When is external cephalic version performed?

External cephalic version is typically performed around 37 weeks of pregnancy. Healthcare providers usually begin assessing fetal presentation at 36 weeks, but waiting until 37 weeks to attempt the procedure offers advantages because the baby is less likely to turn back to breech afterward, and if spontaneous turning was going to happen, it would likely have occurred by then.

Does external cephalic version hurt?

You may feel some discomfort or cramping when firm pressure is applied to your belly during the procedure. Many healthcare providers give medicine to relax the uterine muscles, which makes the process easier. Some providers also offer pain medication, though this is optional. The pressure and any discomfort typically last only several minutes during each turning attempt.

What is the success rate of external cephalic version?

The average success rate is approximately 58 to 60 percent, meaning a little more than half of all external cephalic version attempts successfully turn the baby to a head-down position. Success rates can vary based on factors such as whether this is your first pregnancy, the amount of amniotic fluid, placenta location, and your baby’s exact position.

What are the risks of external cephalic version?

Serious complications from external cephalic version are rare, occurring in less than 1 percent of cases. The most common issue is temporary changes in the baby’s heart rate, which typically stabilize when the procedure stops.
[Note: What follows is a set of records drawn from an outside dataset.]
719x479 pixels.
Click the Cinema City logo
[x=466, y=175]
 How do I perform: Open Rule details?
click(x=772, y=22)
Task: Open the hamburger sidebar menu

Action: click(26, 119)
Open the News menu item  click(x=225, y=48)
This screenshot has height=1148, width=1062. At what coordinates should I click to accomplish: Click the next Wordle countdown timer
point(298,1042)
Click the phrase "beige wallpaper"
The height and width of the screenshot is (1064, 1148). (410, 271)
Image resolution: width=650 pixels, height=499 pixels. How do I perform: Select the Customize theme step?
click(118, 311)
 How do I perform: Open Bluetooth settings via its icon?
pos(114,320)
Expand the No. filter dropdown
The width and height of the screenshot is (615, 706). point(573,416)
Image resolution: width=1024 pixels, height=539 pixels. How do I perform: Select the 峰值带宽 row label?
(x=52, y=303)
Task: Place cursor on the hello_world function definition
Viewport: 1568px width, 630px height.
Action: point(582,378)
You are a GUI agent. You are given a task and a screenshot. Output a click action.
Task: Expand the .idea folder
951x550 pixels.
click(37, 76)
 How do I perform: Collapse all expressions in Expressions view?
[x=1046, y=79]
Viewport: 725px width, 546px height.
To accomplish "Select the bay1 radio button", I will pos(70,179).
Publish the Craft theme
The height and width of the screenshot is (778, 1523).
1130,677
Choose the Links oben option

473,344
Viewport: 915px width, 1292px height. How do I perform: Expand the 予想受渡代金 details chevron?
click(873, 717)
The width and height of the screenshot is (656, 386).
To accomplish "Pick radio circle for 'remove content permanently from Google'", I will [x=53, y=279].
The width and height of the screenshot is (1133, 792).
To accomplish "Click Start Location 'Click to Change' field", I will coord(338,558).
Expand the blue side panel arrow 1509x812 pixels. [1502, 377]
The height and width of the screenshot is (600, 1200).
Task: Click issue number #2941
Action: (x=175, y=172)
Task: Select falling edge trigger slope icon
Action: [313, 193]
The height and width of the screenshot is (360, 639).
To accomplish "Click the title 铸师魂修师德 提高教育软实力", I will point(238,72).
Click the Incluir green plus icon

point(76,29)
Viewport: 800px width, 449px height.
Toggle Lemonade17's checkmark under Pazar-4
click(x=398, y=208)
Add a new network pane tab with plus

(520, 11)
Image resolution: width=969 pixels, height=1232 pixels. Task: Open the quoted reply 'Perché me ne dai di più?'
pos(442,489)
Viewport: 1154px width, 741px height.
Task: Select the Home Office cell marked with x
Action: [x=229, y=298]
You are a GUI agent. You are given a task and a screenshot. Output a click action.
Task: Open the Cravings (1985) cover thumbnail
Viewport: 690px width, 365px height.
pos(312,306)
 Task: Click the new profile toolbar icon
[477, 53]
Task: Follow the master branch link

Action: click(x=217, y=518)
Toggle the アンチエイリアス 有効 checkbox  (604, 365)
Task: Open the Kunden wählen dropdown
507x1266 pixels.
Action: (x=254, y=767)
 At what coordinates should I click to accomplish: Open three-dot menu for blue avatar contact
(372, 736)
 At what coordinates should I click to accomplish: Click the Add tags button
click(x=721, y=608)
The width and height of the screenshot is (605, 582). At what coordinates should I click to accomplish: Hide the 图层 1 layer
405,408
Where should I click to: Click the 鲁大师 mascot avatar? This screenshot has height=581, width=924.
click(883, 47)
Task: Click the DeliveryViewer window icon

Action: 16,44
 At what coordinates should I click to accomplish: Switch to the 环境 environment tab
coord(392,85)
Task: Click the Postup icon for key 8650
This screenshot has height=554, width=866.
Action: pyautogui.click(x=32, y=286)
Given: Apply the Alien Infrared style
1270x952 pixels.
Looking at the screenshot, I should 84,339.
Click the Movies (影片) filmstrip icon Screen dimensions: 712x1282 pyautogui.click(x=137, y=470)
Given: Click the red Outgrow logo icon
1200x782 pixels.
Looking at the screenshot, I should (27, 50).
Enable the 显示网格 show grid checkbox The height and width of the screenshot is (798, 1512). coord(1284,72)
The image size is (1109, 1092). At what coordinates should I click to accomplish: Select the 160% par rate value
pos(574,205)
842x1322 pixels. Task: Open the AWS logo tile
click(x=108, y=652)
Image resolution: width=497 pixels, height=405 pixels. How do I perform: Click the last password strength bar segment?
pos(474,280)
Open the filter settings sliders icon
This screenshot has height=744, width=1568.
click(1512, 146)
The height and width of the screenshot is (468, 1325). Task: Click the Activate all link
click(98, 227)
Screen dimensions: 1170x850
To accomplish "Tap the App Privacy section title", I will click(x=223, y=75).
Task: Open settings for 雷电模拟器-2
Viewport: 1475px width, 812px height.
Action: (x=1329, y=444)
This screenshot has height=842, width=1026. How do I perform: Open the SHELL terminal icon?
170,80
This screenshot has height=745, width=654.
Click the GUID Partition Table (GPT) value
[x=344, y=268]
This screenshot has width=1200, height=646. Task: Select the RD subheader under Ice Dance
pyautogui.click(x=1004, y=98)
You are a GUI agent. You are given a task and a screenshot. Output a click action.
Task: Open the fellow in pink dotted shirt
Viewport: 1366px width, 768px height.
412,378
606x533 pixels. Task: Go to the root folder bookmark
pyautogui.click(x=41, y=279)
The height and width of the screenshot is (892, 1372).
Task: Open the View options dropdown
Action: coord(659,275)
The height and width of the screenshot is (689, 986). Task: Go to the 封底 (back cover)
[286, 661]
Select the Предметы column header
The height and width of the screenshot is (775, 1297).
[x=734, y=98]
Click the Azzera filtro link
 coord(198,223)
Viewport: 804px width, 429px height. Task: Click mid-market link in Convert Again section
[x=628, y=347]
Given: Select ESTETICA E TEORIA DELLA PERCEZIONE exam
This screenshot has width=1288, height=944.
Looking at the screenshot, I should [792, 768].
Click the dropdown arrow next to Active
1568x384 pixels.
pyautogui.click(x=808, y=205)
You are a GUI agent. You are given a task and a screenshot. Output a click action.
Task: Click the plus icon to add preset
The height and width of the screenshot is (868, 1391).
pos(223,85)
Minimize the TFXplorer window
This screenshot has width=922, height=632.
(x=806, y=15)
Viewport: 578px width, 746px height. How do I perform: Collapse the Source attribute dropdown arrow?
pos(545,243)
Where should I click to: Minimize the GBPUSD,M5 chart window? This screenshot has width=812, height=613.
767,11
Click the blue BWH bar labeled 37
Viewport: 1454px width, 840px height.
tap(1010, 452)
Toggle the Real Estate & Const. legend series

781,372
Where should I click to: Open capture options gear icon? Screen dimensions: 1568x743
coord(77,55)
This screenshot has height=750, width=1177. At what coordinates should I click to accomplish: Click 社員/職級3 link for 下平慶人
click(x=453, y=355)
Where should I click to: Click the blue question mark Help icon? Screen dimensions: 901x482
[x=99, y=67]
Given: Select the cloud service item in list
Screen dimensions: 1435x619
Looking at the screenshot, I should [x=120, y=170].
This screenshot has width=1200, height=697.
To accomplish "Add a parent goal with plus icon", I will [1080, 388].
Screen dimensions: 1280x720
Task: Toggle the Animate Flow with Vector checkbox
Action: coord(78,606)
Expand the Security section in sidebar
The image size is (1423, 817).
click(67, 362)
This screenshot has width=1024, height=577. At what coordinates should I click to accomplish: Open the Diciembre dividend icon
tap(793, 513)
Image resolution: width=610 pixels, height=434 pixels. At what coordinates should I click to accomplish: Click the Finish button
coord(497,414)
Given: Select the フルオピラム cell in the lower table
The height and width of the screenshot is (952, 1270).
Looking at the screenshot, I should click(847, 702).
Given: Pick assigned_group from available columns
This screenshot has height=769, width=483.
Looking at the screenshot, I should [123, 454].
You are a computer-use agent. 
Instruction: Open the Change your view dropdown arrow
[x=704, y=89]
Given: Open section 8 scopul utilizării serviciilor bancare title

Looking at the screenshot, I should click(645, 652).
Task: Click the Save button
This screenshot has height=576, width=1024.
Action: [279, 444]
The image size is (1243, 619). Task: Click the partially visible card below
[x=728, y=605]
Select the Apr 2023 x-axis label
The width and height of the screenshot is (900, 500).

Rare risks include premature rupture of membranes, placental abruption, preterm labor, fetal distress, and vaginal bleeding. The procedure is always performed in a hospital where emergency cesarean delivery is immediately available if needed.

What happens if external cephalic version doesn’t work?

If the external cephalic version is not successful and your baby remains breech, you will likely have a planned cesarean section. Some healthcare providers may be comfortable delivering a breech baby vaginally, depending on their expertise, your health history, and your pregnancy. Your provider may discuss other methods to encourage your baby to turn, or you might consider attempting external cephalic version again at a later time.

🎯 Key Takeaways

  • Only 3 to 4 out of every 100 babies remain in breech position at term, even though breech is common earlier in pregnancy.
  • External cephalic version successfully turns breech babies in approximately 58 to 60 percent of attempts.
  • The procedure has been practiced since ancient times but regained popularity in the 1980s due to its strong safety record.
  • Serious complications from external cephalic version occur in less than 1 percent of cases, making it a relatively safe procedure.
  • Routine use of external cephalic version could potentially reduce cesarean delivery rates by about two-thirds.
  • Medications that relax the uterine muscles have been shown to double the success rate of the procedure.
  • Between 20 to 30 percent of eligible women are never offered external cephalic version as an option.
  • The procedure is always performed near an operating room so emergency cesarean delivery is available if complications arise.